Elizabeth Holland said...

Wow, I've been thinking about this for 24 hours and still, I got nothin'. That's kind of amazing.

insta-wade said...

At first, I'm thinking of a couple:
1. My father's struggle to identify himself in the middle of a confusion of one-sided media images of homosexuality, one-sided religious images of the "proper" family, destructive religious teachings about human sexuality itself, and a religious belief that humanity itself is doomed and sinful.
2. My mother's struggle to define herself in a religious tradition that subordinates women, denigrates sexuality, within a failing marriage (wherein God has bound her soul to her husband's forever, and family is the best thing a woman can do in life).
3. A quadriplegic Vietnam veteran with continuing nightmares, the single survivor of a helicopter crash, and whose son died at some point in the past, and who has made a life helping others with disabilities get access to education and life-skills - lying on his back for 6 months waiting for stabilization and recuperation for surgery related to pressure ulcers that he got from working too much.

And there are others...
In all of these cases, it's survival and taking back one's self-definition in the face of physical, mental, and emotional pain, coupled with social/religious definitions that demean that person and make judgments against their basic humanity.

Elizabeth Holland said...

A few days ago I came up with the following thing, and have been since deciding whether or not it's what I want to offer. It is. It comes from my hero, my maternal grandfather. In the last month of his life, in fact four weeks prior to his own death, we lost his wife, my grandmother, unexpectedly. He was so ill from liver failure and weak from the process of dying that he couldn't make it to the funeral. Before the wake, his daughter and granddaughters (he was surrounded by women) brought him to see his wife in the flesh. one last time. I will never forget what he did. We wheeled him in his wheelchair up to her open casket. He reached up to her precious hands, one crossed over the other, and said, "I'll see you soon." Not, "I miss you," and not even, "I love you." None of that was necessary, it was obvious. He was weeks away from death and he knew it, and he said in front of all of us, "I'll see you soon."

My maternal grandparents were always more emotive than my father's side of the family. Still, they were affected by midwestern reserve that restricted outward portrayals of emotion to Sunday morning at the Baptist church. That's where you cried and told the truth. With all of his naval and great depression-bred dignity, he held his wife's cold hand and promised to see her again.

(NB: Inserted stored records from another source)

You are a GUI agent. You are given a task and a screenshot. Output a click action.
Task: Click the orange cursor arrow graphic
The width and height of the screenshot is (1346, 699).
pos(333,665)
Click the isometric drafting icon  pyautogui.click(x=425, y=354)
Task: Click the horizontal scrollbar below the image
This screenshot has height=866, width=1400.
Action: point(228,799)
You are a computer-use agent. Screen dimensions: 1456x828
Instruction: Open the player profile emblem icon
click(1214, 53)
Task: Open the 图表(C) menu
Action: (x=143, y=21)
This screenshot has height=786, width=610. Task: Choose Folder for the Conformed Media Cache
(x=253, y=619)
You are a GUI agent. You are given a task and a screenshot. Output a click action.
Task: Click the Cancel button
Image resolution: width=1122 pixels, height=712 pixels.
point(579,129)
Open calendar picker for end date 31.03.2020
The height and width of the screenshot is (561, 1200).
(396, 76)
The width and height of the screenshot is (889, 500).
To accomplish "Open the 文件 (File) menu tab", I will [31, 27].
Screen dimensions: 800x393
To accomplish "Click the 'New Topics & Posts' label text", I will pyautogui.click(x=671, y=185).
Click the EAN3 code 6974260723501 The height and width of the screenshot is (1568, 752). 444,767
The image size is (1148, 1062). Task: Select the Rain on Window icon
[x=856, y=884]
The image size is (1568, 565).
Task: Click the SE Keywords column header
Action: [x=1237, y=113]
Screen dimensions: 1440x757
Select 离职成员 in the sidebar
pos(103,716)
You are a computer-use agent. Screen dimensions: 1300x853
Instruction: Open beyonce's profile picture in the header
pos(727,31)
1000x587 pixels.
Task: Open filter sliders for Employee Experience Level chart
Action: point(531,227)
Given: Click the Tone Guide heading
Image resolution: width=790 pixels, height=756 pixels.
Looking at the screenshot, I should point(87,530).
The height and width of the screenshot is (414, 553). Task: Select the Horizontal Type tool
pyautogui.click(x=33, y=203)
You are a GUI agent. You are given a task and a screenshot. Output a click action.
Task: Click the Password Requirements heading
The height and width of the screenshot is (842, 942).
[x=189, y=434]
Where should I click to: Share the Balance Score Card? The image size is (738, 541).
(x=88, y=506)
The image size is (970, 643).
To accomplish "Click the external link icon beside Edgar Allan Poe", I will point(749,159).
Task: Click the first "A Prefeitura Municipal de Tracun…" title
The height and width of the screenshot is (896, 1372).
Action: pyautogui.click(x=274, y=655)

The night before he died I was barely able to squeak out, through tears, and when my mother had left his room, that he was my hero. "Everyone's got a hero, and you're mine," I told him. Having had the opportunity to tell him that helped me through grieving his loss. However, it was hard to get the words out. I wish for the kind of soul stamina that he had for myself as I get older. My grandparents could've weathered anything, and in the process, they likely would have created community and comforted anyone else around them.

stevecaks said...

I too am having difficulty coming up with a courageous act that I have personally witnessed. I am a witness, however, to a courageous life--that of my father. The quiet graciousness with which he accepted and adapted to the losses that later life presented him was truly a wonder to behold. He lost his wife (my mother) of nearly 60 years in 1997. He took amazingly good care of himself after she died. He slowly lost his eyesight to macular degeneration. That led to loss of independence, namely, loss of driver's license, and then his car, loss of house when he realized he could no longer care for himself and moved in with my brother. As his condition progressed, he could finally no longer read--a daily habit he'd had ever since I knew him. He was blessed with a lucid mind until his last day on earth and loved using it to brighten other people's lives. At age 97, he could no longer get around very well but walked, with increasing dependency on a walker, until he just didn't have the energy anymore. He and I spent what was to be the last week of his life together--just the two of us for most of it. He got discouraged at times but never gave up until he gave out.

I'm wondering if this isn't a truer courage than one dramatic act which proves in some cases to be an exception to a generally uneventful, if not dismal, life. Even the life of Christ may be deemed courageous more by His steady progression to a death on the cross which he did not wish for Himself but felt duty-bound to continue, rather than a series of speeches and miracles performed at times in the face of opposition. "Heroic" is more than "heroics."